ICE-Fahrzeugumläufe über vier Wochen

ICE-Fahrzeugumläufe über vier Wochen
Bildquelle: Visualisierung und Daten: MODAL-RailLab (ZIB)

Konni, der kleine, RaspberryPi-basierte Bruder des HLRN-Supercomputers Konrad

Konni, der kleine, RaspberryPi-basierte Bruder des HLRN-Supercomputers Konrad
Bildquelle: Christian Schimmel (ZIB)

Besichtigen Sie am ZIB den leistungsfähigsten Rechner Berlins, tauchen Sie in virtuelle 3D-Projekte ein und lassen Sie ihr Gesicht in die Wissenschaft eingehen.

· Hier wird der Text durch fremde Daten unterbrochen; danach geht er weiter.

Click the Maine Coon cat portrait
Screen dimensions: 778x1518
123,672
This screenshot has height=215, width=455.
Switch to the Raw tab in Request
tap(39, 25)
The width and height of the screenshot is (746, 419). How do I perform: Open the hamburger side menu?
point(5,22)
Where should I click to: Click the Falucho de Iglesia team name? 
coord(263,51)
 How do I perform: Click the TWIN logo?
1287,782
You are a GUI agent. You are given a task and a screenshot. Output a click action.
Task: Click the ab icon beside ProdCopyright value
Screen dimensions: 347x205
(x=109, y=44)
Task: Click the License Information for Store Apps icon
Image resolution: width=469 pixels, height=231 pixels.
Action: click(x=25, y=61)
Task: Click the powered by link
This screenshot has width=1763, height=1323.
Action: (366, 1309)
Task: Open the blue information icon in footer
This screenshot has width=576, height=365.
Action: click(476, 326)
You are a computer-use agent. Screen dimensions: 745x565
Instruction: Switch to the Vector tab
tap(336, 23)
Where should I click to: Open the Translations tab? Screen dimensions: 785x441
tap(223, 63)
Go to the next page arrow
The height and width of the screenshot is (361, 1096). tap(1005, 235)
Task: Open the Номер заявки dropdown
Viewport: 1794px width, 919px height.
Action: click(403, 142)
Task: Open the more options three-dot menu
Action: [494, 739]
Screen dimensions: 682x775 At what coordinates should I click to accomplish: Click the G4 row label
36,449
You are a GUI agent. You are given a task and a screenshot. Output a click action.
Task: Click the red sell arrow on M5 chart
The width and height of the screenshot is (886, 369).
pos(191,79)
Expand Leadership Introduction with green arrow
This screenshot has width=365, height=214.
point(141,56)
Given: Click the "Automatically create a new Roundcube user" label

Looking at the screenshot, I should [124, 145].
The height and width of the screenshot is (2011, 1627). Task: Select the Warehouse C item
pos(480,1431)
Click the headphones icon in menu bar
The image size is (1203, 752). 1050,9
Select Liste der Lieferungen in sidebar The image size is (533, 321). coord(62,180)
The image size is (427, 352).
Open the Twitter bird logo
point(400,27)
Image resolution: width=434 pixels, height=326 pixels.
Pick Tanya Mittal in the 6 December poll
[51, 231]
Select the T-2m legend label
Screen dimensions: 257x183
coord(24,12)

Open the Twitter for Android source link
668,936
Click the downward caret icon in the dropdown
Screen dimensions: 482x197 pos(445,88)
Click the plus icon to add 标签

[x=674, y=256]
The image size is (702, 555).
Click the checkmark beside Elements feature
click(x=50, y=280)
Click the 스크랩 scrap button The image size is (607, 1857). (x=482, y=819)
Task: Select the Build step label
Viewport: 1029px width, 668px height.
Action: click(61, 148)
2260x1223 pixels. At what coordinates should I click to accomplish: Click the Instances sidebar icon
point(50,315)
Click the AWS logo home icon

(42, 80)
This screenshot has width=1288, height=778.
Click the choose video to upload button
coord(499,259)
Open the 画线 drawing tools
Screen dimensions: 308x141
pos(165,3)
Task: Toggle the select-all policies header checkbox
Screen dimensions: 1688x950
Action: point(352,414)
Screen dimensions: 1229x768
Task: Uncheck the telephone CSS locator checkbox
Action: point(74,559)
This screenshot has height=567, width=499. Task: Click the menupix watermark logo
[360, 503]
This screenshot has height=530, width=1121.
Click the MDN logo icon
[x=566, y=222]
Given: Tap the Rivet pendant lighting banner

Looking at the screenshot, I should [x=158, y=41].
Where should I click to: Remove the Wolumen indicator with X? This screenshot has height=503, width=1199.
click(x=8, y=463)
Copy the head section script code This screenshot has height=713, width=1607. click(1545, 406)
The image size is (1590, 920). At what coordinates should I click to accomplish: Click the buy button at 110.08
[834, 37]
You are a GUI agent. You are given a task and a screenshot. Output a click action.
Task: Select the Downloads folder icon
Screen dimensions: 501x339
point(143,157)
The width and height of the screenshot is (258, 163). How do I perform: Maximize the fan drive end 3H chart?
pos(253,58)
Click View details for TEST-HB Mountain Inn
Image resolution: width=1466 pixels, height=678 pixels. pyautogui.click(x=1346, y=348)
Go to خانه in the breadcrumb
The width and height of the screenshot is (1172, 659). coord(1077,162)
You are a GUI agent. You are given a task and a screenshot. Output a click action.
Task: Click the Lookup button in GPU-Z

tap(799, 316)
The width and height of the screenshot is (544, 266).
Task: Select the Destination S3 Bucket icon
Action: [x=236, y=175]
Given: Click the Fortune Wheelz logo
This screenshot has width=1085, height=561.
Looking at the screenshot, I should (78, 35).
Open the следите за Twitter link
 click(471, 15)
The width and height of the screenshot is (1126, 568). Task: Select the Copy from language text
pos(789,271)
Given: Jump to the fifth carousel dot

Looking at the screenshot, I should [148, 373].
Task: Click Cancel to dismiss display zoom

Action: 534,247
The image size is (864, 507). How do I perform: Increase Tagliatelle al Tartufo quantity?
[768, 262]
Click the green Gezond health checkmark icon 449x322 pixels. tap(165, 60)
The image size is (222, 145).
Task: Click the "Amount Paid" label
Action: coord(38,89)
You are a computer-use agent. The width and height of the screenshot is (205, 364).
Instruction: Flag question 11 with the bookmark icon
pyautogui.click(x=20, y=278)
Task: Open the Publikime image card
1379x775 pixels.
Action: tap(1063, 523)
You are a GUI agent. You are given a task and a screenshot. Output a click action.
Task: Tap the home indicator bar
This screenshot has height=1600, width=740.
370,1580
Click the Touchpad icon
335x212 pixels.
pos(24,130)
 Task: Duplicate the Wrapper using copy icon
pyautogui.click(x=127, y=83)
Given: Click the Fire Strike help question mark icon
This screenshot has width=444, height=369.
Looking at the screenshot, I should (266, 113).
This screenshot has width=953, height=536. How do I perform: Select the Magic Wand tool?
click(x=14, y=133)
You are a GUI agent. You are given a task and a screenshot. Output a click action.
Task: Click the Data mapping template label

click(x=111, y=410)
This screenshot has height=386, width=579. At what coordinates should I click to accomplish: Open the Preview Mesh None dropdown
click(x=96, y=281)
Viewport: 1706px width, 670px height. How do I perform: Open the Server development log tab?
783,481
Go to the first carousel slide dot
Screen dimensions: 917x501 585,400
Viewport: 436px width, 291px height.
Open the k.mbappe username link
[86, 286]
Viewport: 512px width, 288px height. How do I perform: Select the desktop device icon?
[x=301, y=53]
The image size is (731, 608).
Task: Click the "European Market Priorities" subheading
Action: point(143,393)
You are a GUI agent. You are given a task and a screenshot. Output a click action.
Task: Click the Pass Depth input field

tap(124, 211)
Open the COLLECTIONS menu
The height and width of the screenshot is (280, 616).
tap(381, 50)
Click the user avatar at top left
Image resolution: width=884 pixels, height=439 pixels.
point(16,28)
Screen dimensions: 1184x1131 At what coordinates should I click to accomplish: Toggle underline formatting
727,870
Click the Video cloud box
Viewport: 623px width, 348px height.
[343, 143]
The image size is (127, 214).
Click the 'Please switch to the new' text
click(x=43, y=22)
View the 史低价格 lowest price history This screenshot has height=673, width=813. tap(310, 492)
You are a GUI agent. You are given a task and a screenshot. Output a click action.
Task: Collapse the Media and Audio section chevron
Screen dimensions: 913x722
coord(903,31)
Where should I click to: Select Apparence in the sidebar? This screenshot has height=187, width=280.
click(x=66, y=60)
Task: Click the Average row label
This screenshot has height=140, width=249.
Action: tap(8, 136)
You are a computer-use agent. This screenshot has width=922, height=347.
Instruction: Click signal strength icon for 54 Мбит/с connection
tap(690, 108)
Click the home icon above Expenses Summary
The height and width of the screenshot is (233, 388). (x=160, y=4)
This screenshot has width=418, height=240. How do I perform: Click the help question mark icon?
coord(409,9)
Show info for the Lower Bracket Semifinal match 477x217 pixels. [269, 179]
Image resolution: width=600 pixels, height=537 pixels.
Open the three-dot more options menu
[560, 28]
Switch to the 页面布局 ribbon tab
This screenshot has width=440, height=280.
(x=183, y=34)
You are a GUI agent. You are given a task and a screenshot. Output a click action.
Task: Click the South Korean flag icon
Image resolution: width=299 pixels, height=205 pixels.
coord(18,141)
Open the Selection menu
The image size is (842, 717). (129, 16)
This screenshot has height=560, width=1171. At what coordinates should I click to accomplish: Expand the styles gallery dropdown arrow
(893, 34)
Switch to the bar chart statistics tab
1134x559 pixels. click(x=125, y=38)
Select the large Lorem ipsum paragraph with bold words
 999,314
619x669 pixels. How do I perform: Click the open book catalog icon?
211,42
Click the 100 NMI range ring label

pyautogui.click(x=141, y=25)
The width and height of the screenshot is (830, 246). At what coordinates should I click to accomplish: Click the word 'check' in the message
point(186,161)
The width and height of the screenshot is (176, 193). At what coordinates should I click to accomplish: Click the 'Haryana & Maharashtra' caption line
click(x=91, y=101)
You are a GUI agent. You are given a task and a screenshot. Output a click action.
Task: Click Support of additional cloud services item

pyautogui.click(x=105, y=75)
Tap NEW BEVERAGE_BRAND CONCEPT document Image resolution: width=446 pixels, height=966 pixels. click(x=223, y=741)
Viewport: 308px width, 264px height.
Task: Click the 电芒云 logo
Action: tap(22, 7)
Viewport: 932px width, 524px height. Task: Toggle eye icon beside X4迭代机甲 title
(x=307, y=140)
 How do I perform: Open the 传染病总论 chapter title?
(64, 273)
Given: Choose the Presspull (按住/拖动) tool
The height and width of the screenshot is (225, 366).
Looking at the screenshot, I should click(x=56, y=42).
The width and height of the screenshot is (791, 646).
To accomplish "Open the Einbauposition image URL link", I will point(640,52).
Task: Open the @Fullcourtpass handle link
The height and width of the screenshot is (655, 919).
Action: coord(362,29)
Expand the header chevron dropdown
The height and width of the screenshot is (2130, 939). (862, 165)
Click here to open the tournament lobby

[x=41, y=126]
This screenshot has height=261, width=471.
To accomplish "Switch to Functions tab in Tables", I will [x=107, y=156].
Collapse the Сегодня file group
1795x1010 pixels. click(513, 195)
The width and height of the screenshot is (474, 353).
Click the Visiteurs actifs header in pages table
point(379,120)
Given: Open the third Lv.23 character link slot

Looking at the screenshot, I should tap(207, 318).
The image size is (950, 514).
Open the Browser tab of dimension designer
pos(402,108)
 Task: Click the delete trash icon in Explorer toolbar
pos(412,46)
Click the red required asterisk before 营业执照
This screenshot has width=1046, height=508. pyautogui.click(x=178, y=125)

Lernen Sie, wie Computer am Tatort helfen, wie sie den öffentlichen Nahverkehr optimieren oder Operationen planen. Erkennen Sie die Kultur hinter den Flippern, den Algorithmus hinter dem Schiebepuzzle, das Spiel der Hormone und die Moleküle der Medikamente. Das ZIB präsentiert über ein breites Anwendungsspektrum seine aktuelle interdisziplinäre Forschung. Vergleichen Sie die frühen Computer mit denen von heute. Eine Kinder-Science-Rallye bindet die Nachwuchswissenschaftler/innen auch mit ein.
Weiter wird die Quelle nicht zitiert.